I think their ranking methodology has a pretty serious flaw, however. I'll focus on CS, since that's the area I know best. The problem is that the p measure of hierarchy strength favors ranking highly those departments that produce fewer academic placements per faculty member. Consider a department that produces no academic placements whatsoever (e.g. because all the graduating students go to work at Google). That department's node in the multigraph will have only incoming edges, and it will never decrease p to rank such departments at the top of the hierarchy. High rankings for these departments increase the number of prestige-enhancing outgoing edges with no corresponding increase in the number of prestige-decreasing outgoing edges, because these departments by definition have no outgoing edges. In reality, though, producing very few academic placements relative to your faculty size is likely anticorrelated with prestige.

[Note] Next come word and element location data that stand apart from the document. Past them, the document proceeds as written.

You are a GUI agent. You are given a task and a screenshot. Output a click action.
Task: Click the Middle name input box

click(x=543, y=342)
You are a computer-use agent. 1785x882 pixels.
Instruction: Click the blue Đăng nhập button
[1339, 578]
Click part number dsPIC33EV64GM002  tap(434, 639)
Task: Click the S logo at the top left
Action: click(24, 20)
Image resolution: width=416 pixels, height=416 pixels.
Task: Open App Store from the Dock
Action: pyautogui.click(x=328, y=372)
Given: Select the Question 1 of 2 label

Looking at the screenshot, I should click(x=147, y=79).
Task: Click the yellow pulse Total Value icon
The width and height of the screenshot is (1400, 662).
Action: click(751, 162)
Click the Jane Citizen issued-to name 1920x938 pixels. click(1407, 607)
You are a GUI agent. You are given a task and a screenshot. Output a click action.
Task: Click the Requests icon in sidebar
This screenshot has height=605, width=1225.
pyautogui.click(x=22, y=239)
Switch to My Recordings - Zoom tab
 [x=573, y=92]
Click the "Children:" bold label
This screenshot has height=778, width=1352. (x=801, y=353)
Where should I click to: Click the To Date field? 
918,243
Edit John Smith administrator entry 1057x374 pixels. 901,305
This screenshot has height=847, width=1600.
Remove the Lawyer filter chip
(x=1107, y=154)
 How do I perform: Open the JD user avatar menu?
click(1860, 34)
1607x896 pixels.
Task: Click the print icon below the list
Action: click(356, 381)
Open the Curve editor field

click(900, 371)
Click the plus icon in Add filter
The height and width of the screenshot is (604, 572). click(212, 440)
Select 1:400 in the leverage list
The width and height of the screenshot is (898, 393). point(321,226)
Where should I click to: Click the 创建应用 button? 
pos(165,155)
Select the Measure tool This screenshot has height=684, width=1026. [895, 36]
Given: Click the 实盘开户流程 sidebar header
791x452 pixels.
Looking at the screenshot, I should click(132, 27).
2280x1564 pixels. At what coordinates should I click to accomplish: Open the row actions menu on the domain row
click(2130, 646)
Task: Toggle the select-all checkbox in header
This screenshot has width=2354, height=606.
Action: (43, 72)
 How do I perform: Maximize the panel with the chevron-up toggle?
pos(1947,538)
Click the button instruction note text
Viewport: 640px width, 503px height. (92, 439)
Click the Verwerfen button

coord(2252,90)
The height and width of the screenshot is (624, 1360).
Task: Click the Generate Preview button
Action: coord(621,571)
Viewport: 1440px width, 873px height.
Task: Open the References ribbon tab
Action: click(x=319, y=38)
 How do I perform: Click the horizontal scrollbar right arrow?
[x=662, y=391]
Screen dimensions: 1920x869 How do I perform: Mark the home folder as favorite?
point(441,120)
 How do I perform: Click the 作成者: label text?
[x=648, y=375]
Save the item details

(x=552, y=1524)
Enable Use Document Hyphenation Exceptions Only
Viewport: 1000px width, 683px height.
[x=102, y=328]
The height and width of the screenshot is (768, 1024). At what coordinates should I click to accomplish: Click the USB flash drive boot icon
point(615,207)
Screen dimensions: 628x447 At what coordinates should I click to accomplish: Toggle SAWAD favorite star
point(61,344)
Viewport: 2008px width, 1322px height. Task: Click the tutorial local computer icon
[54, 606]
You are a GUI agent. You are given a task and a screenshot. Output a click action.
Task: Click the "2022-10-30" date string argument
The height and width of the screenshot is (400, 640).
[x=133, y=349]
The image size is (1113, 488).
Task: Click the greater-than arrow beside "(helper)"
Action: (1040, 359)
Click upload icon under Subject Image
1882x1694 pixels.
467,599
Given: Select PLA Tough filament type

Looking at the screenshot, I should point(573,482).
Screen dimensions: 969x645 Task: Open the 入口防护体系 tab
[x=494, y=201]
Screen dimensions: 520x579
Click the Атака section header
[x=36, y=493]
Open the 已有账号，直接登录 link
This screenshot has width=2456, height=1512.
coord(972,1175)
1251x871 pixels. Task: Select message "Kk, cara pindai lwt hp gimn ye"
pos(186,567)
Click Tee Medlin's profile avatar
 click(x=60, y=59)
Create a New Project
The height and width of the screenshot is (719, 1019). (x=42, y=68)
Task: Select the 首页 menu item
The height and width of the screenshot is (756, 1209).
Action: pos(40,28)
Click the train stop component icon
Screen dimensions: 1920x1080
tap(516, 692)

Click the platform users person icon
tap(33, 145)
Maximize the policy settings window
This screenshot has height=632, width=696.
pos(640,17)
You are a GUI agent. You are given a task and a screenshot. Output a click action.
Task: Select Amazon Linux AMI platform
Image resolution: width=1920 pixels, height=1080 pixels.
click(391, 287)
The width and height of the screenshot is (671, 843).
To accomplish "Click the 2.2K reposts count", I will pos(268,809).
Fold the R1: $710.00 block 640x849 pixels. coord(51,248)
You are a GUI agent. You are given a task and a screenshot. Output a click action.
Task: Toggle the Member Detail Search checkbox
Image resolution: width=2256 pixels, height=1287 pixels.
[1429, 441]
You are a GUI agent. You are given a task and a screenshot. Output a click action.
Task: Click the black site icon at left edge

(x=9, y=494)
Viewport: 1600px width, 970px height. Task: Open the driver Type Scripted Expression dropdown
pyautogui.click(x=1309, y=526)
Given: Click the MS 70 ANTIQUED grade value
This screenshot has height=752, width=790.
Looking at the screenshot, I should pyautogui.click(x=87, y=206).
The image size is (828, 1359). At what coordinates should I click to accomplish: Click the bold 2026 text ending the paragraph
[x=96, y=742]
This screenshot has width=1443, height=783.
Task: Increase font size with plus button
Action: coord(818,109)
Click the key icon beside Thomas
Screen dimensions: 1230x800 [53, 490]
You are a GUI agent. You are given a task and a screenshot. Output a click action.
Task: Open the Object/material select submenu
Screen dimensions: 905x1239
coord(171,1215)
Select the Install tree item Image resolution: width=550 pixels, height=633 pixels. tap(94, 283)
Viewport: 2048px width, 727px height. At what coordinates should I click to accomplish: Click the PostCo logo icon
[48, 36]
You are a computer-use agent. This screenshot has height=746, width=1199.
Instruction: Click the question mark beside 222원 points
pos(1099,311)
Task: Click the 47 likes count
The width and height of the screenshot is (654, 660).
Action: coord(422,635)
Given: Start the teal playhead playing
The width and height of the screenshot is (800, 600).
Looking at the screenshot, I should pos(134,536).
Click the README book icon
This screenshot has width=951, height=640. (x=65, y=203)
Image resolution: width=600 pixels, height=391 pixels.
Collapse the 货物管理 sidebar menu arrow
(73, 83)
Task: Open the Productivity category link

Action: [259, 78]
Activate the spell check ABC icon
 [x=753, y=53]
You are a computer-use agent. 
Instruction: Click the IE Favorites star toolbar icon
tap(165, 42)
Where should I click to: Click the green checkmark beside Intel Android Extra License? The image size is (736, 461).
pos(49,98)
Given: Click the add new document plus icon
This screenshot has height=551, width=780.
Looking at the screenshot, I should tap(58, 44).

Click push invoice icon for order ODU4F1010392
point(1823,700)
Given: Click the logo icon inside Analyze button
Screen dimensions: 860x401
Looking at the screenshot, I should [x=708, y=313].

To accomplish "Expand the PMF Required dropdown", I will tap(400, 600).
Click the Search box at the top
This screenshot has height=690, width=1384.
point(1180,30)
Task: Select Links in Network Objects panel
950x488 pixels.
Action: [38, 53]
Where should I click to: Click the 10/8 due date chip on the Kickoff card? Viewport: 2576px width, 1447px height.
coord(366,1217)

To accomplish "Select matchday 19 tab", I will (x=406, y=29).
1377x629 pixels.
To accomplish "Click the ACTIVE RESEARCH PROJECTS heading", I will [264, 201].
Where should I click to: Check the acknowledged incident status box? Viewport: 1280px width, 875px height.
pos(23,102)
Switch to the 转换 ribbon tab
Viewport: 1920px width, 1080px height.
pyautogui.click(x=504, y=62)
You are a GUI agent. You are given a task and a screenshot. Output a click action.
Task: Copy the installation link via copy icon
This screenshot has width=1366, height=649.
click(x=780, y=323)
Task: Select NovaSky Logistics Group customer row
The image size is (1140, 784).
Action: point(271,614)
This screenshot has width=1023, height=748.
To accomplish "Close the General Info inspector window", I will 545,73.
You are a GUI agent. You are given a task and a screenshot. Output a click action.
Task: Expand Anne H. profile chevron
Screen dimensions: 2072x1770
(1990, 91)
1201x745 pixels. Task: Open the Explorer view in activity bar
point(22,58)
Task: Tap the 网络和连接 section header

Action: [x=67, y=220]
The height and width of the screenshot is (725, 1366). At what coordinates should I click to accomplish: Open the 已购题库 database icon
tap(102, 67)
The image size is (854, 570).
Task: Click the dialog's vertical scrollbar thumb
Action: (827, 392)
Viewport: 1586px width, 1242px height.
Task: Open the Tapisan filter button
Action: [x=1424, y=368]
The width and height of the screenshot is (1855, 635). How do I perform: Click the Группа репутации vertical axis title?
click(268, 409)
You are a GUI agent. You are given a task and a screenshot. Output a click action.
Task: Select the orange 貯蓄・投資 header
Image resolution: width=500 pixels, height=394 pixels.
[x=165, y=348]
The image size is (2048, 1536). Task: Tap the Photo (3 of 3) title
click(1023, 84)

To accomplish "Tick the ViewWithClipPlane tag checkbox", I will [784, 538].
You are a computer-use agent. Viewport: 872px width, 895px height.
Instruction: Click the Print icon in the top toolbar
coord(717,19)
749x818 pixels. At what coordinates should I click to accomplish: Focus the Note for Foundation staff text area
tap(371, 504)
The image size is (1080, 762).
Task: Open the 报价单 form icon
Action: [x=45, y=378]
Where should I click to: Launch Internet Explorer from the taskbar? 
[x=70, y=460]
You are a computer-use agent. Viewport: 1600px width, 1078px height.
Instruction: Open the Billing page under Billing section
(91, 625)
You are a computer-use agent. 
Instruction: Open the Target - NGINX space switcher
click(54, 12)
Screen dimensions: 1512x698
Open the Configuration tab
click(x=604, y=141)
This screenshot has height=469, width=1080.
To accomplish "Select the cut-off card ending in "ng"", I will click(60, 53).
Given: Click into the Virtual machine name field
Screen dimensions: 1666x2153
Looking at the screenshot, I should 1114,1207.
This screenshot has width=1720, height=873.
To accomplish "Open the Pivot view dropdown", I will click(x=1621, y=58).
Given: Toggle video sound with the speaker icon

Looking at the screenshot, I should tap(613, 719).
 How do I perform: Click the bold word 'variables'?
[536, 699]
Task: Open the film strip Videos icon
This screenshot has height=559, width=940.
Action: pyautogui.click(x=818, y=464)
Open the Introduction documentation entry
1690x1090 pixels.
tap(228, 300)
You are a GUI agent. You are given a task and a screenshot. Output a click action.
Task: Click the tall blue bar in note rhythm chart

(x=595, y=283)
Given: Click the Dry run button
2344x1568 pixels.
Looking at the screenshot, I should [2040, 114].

You can sort of see this phenomenon occurring in the CS rankings. Stanford has an enormous CS faculty, largely because of its 770 undergraduate majors. Its doctoral program is much smaller and has high attrition due to the many attractive non-academic opportunities for a Stanford PhD candidate in the Bay Area (so I hear and the department website seems to support). The result is a ton of faculty, comparatively few academic placements, and a consequent tendency toward higher ranking. The paper itself even points out a similar thing likely going on with Caltech, though it doesn't identify the cause. The authors remark, "Caltech ranks above 98.5% of other institutions but places fewer computer science faculty than 27 lower-ranked institutions" but attribute this anomaly to prestige. Yet Caltech's graduate CS program appears to have over 70 students according to its website, suggesting that Caltech isn't a highly prestigious boutique CS department. Instead, I'd suspect that something similar to Stanford is going on: relatively few academic placements but a big faculty to support a large contingent of undergraduate majors. Or, in the parlance of the paper, lots of incoming edges and very few outgoing edges.

steve hsu said...

Isn't 70 grad students on the small size for most CS departments? Even if CS is now the most popular major, Caltech can't have more than ~200 undergrads total in the program. The UG student body (and almost every department, in number of faculty relative to competitors) is quite small. (Smaller than most high schools!)

mfm32 said...

I think it's actually pretty big. Not the biggest, for sure, but Yale for instance admits about 8 new PhD students a year, which gives a total number of doctoral students of 20 - 30 depending on how long you think the average time to degree is. The article similarly suggests that Caltech may be in the ~68th percentile for size.

Maybe Caltech CS students are more likely to go into non-academic jobs or academic jobs in other fields (unclear how those count in the algorithm). Maybe it has to do with Caltech's CS department combining some applied math and traditional engineering fields as well, which could contribute to grad student leakage out of the CS academic ecosystem.